Vergognarsi dei propri peccati e giusto?
Nel ricordarsi che il sacerdote (un semplice uomo, che vive le debolezze di tutti noi) non è nel confessionale per giudicarci, ma per permetterci, tramite la sua persona, di parlare a Dio e chiedere il perdono, la riconciliazione, non dimentichiamo che l’atto di umiltà della Confessione è indispensabile, per ripulirsi dal peccato.
Infatti, senza pentimento e proponimento di non cadere più in quella mancanza, non ci può essere assoluzione alcuna.
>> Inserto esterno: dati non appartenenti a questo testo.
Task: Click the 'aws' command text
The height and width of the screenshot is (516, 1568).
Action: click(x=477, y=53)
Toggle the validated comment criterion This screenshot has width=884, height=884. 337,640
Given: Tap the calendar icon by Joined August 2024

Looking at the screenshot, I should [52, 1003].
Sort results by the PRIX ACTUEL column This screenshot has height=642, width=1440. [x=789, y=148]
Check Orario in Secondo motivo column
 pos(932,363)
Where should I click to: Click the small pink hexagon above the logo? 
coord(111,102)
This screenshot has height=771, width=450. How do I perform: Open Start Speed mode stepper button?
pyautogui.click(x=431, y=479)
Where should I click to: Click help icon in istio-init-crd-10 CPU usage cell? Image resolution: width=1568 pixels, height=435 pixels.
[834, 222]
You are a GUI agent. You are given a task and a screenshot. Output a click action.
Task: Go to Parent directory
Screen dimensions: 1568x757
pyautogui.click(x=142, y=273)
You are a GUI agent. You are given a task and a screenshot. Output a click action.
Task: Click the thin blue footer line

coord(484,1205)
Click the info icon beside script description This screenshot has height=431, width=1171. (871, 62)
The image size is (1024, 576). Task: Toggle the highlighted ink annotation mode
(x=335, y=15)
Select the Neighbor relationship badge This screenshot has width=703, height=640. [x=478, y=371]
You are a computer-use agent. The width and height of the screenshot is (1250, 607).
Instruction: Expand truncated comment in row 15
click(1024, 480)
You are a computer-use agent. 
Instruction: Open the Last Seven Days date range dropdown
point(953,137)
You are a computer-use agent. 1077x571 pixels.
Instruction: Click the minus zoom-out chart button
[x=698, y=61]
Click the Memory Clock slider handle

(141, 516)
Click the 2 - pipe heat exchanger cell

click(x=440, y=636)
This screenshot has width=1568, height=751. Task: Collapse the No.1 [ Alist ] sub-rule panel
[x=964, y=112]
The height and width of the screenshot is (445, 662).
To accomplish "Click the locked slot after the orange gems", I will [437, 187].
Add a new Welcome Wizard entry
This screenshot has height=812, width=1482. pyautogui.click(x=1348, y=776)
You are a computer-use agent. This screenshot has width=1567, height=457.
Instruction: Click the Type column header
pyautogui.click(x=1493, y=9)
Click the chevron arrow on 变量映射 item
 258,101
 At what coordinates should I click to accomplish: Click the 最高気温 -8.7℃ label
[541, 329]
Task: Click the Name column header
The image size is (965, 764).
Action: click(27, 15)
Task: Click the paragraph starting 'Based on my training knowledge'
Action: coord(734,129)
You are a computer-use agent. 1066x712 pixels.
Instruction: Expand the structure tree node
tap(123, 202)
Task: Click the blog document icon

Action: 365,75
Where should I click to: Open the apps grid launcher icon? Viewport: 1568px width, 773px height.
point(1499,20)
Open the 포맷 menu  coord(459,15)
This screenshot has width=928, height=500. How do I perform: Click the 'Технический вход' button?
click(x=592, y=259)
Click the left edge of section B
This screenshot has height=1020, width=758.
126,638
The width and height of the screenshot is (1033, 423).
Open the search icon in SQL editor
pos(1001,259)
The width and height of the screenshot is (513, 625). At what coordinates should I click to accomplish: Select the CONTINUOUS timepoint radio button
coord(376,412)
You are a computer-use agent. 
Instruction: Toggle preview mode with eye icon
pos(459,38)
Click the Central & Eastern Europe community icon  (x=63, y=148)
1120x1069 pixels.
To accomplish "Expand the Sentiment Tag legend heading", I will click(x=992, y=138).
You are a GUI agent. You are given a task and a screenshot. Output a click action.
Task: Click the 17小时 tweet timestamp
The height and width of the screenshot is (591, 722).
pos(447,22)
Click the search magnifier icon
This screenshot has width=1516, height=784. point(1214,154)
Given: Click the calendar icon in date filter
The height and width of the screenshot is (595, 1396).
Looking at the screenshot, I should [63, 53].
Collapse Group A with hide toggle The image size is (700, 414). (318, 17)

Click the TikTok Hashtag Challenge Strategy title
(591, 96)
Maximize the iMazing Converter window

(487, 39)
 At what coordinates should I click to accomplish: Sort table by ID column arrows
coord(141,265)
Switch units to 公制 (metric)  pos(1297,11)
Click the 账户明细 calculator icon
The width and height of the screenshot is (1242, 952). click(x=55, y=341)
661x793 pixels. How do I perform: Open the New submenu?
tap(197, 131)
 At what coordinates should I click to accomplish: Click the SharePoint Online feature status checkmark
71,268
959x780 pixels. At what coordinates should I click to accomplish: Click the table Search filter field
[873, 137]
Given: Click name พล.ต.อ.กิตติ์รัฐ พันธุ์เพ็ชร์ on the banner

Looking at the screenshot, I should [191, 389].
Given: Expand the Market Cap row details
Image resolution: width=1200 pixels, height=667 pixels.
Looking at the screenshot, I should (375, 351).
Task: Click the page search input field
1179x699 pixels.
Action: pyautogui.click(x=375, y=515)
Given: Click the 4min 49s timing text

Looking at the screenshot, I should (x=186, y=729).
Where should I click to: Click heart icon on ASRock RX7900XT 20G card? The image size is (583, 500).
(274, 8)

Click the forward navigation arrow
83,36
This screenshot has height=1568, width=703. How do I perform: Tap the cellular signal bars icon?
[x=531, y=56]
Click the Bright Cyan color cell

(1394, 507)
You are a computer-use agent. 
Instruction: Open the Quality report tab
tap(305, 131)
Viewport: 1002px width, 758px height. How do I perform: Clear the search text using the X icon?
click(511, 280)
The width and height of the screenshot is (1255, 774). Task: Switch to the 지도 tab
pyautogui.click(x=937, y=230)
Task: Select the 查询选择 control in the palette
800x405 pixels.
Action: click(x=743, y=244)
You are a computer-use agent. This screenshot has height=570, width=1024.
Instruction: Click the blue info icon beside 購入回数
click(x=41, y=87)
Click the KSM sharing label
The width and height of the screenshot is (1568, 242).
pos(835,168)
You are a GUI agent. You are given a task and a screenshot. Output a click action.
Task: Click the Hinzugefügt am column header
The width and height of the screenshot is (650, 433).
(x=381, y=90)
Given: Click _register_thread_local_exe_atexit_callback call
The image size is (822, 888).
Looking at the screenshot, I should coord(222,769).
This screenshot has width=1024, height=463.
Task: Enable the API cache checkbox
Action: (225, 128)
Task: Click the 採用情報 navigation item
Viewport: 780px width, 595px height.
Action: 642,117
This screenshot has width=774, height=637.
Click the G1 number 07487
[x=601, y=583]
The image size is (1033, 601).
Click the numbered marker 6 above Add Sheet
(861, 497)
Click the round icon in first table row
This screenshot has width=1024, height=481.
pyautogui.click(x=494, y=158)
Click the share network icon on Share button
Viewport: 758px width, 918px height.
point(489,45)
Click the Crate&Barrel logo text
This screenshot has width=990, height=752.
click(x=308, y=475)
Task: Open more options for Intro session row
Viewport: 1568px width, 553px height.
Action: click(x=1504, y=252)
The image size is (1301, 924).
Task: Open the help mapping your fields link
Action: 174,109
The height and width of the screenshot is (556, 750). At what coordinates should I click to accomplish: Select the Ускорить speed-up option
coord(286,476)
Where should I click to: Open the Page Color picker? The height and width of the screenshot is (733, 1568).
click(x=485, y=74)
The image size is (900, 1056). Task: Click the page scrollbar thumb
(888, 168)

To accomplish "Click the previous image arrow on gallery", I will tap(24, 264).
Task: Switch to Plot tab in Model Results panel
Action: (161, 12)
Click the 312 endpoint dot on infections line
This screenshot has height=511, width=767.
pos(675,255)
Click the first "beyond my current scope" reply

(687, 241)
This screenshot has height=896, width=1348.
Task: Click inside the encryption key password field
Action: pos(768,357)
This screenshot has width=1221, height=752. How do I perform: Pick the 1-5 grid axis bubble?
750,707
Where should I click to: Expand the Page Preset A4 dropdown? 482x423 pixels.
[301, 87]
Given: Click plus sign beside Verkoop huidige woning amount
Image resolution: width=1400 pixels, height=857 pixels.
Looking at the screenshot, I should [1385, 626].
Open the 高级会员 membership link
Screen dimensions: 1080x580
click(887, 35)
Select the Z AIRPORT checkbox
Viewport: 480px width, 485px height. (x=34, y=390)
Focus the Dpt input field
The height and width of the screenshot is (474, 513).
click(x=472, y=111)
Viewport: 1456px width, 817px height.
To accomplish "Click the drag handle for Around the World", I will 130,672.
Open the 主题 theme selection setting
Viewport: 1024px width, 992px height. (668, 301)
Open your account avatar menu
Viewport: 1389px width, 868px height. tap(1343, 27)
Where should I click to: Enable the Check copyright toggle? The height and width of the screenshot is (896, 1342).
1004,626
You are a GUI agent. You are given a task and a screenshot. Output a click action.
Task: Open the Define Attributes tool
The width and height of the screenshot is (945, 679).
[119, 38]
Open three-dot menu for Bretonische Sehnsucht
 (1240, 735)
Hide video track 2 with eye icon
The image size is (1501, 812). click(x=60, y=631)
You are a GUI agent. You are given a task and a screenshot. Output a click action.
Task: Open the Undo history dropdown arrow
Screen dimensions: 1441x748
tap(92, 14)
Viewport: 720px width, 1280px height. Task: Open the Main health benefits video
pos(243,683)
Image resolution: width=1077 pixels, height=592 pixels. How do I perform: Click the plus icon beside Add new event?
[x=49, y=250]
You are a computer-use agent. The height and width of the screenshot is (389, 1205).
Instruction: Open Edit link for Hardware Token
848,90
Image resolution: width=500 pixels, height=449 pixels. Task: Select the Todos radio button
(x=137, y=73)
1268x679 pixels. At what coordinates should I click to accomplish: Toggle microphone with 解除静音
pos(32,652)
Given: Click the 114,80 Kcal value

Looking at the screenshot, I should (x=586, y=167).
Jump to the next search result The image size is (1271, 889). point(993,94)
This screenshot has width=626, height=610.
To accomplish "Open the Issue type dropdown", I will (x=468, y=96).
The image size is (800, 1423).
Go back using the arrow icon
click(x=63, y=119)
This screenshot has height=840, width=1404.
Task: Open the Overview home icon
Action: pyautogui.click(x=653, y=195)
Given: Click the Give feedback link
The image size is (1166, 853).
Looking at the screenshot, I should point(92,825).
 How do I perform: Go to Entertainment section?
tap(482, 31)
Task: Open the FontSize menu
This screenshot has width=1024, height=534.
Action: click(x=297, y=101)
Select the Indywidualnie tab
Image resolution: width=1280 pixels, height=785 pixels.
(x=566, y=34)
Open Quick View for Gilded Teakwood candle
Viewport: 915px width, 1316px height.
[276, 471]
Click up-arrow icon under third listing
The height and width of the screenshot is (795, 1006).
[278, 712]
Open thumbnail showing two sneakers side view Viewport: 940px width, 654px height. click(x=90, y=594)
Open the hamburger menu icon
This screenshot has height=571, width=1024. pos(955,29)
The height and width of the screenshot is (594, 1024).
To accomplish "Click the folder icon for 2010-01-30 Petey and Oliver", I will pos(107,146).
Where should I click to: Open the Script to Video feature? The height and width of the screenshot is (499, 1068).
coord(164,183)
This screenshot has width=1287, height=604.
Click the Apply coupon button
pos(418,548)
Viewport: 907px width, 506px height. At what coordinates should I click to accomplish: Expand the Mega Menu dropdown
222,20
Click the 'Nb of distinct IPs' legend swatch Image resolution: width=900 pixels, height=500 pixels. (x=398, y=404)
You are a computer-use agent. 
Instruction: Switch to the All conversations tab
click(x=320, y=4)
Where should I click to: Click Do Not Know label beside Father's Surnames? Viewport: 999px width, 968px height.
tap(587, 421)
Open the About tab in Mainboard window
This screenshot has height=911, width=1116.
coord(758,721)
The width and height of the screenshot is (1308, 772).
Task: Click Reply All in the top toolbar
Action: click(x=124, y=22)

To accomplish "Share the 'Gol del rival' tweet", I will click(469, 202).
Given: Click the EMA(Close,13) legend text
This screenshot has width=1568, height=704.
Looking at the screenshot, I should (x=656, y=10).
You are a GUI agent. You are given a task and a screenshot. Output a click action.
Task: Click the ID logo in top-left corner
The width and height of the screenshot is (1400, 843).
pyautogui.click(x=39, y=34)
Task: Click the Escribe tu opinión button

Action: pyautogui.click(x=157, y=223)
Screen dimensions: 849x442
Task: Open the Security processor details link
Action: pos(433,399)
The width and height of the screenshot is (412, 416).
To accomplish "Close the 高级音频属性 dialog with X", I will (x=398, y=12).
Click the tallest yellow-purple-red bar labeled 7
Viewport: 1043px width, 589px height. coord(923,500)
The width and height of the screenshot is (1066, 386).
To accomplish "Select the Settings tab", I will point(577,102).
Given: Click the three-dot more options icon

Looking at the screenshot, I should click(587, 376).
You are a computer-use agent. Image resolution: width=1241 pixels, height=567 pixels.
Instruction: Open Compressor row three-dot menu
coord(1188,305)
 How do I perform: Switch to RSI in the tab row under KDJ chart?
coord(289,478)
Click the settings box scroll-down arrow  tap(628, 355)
Padre Jordi Rivero consiglia: “Meditate un passo evangelico sulla passione di Gesù, pensate che Egli, per la sua infinita misericordia, desidera applicarvi tutte le grazie che ha guadagnato per voi sulla croce. Desidera perdonarvi. Rispondetegli. (…) Non temete. Dio vi ama e sarà con voi nella confessione. Confidate in Gesù e vedrete che riceverete pace e felicità”.
Infatti, Dio ci ama e ci attende, anche nel confessionale, a braccia aperte, perché vuole riaverci vicino, come ogni padre fa con il proprio figlio, tornato a casa, dopo molto tempo.